Event-Driven Architecture on AWS for Production Systems

# Event-Driven Architecture on AWS for Production Systems

Event-driven architecture on AWS is how we build systems that scale without becoming fragile. After shipping production platforms that orchestrate 24+ Lambda functions across dozens of event sources, we've learned that the difference between a demo and a production event-driven system comes down to how you handle failure — not how you handle success.

This isn't a theoretical overview. These are the patterns we use when building real systems that process thousands of events daily across regulated and commercial environments.

Why Event-Driven Architecture Matters in Production

Request-response architectures couple services together. When Service A calls Service B synchronously, A has to wait. If B is slow, A is slow. If B is down, A might be down. Multiply this across a dozen services and you've built a distributed monolith.

Event-driven architecture inverts this. Services publish events. Other services react to those events asynchronously. The publisher doesn't know or care who's listening. This decoupling is what makes systems resilient at scale.

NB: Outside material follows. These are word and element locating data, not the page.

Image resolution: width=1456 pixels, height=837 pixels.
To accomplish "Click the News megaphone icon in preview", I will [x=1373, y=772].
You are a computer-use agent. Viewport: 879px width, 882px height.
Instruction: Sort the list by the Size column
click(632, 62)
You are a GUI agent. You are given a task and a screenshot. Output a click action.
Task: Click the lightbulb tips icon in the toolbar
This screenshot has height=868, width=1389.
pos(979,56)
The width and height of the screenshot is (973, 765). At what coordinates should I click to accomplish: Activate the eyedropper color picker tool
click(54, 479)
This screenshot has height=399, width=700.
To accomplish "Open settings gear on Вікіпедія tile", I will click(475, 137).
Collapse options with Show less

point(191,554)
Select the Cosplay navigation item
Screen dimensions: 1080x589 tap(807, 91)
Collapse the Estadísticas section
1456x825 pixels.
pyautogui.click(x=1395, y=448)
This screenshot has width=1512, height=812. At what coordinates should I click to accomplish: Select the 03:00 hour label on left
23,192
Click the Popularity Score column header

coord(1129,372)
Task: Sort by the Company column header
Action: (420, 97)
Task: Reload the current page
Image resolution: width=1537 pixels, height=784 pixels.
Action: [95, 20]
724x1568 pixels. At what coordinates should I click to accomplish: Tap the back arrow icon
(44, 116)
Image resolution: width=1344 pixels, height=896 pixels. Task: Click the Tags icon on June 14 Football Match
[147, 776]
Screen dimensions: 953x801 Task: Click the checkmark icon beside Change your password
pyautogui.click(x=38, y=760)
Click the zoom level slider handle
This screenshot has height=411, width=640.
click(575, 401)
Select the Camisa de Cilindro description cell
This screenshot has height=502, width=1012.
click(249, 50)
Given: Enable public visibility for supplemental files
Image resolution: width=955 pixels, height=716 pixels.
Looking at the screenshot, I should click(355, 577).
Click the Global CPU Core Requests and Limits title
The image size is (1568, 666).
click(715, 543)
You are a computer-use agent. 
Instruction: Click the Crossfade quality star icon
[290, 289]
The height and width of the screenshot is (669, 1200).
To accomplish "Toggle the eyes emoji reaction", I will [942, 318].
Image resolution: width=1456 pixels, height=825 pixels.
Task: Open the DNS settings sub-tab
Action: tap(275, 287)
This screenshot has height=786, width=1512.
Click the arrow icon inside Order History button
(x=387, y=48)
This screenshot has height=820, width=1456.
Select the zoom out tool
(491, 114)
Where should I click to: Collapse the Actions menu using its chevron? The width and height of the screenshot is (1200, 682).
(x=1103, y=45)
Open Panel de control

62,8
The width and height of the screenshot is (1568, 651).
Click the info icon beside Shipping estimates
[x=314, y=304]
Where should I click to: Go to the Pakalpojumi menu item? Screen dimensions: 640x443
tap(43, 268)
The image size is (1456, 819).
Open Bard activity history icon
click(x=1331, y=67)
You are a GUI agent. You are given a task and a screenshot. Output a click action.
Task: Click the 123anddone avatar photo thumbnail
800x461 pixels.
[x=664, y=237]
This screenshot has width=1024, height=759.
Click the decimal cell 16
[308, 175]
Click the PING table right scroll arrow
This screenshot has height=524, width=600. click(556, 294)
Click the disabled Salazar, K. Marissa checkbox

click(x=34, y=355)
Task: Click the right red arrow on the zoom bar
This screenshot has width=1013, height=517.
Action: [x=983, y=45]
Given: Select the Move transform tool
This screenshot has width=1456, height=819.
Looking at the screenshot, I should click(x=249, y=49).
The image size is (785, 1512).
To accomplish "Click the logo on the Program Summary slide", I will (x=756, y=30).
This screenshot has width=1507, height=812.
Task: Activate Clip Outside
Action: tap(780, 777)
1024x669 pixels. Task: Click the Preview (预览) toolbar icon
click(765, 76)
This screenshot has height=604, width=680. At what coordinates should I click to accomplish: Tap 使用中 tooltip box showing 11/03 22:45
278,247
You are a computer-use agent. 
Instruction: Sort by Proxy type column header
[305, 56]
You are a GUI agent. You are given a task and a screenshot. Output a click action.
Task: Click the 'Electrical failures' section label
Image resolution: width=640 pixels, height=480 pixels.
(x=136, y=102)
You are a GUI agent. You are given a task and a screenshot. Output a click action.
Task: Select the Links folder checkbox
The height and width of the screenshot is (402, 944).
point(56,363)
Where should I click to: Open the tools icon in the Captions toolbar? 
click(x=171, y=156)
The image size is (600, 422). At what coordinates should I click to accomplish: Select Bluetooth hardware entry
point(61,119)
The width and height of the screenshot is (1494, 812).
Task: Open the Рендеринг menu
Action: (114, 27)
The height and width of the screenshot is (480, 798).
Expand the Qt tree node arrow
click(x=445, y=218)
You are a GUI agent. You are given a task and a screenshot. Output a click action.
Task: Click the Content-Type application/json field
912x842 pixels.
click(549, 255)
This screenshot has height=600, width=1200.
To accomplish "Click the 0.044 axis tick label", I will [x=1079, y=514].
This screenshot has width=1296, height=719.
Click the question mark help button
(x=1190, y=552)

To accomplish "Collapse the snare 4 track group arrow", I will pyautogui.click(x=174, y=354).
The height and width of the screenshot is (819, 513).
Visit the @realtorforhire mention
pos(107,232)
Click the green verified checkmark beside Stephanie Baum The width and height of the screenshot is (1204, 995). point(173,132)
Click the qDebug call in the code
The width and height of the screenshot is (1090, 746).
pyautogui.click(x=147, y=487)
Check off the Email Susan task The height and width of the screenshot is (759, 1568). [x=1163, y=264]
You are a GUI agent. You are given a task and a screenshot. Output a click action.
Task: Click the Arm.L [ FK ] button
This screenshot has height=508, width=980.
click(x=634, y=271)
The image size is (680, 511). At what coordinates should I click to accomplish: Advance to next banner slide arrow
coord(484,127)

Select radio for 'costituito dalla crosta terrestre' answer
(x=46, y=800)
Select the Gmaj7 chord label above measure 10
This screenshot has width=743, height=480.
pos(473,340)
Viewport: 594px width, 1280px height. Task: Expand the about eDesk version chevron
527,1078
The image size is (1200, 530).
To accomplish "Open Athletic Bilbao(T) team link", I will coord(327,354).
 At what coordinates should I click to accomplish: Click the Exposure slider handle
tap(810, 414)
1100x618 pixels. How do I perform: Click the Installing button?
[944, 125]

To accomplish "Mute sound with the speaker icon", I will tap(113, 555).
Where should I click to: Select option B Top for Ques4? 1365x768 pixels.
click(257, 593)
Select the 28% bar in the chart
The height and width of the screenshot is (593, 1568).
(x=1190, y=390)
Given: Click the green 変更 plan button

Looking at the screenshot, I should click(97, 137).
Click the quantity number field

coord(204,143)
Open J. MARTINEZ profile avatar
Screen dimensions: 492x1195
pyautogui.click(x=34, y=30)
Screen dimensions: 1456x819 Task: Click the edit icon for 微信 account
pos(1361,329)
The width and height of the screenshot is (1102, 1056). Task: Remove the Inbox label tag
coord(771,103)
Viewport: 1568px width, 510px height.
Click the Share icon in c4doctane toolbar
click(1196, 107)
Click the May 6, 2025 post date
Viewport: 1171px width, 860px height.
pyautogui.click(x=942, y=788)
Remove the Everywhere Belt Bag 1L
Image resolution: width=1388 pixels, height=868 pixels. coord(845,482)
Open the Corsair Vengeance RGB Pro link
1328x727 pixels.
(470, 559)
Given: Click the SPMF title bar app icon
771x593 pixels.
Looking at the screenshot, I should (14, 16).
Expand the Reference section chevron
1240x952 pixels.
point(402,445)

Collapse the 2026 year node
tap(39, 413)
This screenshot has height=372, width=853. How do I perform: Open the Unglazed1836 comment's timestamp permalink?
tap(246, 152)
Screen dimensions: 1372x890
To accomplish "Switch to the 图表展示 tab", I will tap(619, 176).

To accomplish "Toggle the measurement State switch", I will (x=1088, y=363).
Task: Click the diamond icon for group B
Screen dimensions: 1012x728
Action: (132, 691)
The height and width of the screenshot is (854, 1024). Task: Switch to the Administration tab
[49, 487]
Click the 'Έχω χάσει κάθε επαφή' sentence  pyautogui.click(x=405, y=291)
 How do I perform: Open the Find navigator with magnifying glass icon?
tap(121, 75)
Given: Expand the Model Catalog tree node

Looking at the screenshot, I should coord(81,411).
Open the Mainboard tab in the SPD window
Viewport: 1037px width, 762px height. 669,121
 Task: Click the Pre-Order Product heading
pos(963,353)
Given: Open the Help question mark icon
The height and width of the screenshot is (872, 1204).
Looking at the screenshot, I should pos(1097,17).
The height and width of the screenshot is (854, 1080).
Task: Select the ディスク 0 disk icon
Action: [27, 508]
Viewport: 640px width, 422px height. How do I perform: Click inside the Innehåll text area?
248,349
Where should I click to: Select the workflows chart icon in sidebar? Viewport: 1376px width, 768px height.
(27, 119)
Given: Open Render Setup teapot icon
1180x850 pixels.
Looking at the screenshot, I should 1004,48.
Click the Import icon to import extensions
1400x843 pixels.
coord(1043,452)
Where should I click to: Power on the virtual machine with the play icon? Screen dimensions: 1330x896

In our production SaaS platform — which spans iOS, Android, and web clients backed by 25+ AWS services — event-driven patterns are the backbone. User actions trigger Lambda functions via API Gateway. Those functions publish events that cascade through processing pipelines. Each stage is independent, retryable, and observable.

The AWS Event-Driven Toolkit

AWS gives you three primary building blocks for event-driven systems, and knowing when to use each is critical.

SNS: Fan-Out Messaging

Amazon SNS is a pub/sub service. A producer publishes a message to a topic, and all subscribers receive it. Use SNS when one event needs to trigger multiple independent consumers.

# CloudFormation: SNS topic with SQS subscriptions for fan-out
OrderCompletedTopic:
  Type: AWS::SNS::Topic
  Properties:
    TopicName: order-completed
    KmsMasterKeyId: alias/sns-encryption

InventoryQueue:
  Type: AWS::SQS::Queue
  Properties:
    QueueName: inventory-processing
    RedrivePolicy:
      deadLetterTargetArn: !GetAtt InventoryDLQ.Arn
      maxReceiveCount: 3

NotificationQueue:
  Type: AWS::SQS::Queue
  Properties:
    QueueName: notification-processing
    RedrivePolicy:
      deadLetterTargetArn: !GetAtt NotificationDLQ.Arn
      maxReceiveCount: 3

An order completion event fans out to inventory, notifications, analytics, and billing — each processing independently through their own SQS queues.

SQS: Reliable Queuing

SQS is the workhorse. It guarantees at-least-once delivery, handles backpressure naturally, and pairs perfectly with Lambda as a trigger. Standard queues give you near-unlimited throughput. FIFO queues give you ordering guarantees when you need them.

The critical configuration most teams miss is the visibility timeout. If your Lambda function takes 60 seconds to process a message but your visibility timeout is 30 seconds, SQS will hand that message to another consumer mid-processing — creating duplicate work and potential data corruption.

import json
import hashlib
import boto3

dynamodb = boto3.resource('dynamodb')
idempotency_table = dynamodb.Table('idempotency-keys')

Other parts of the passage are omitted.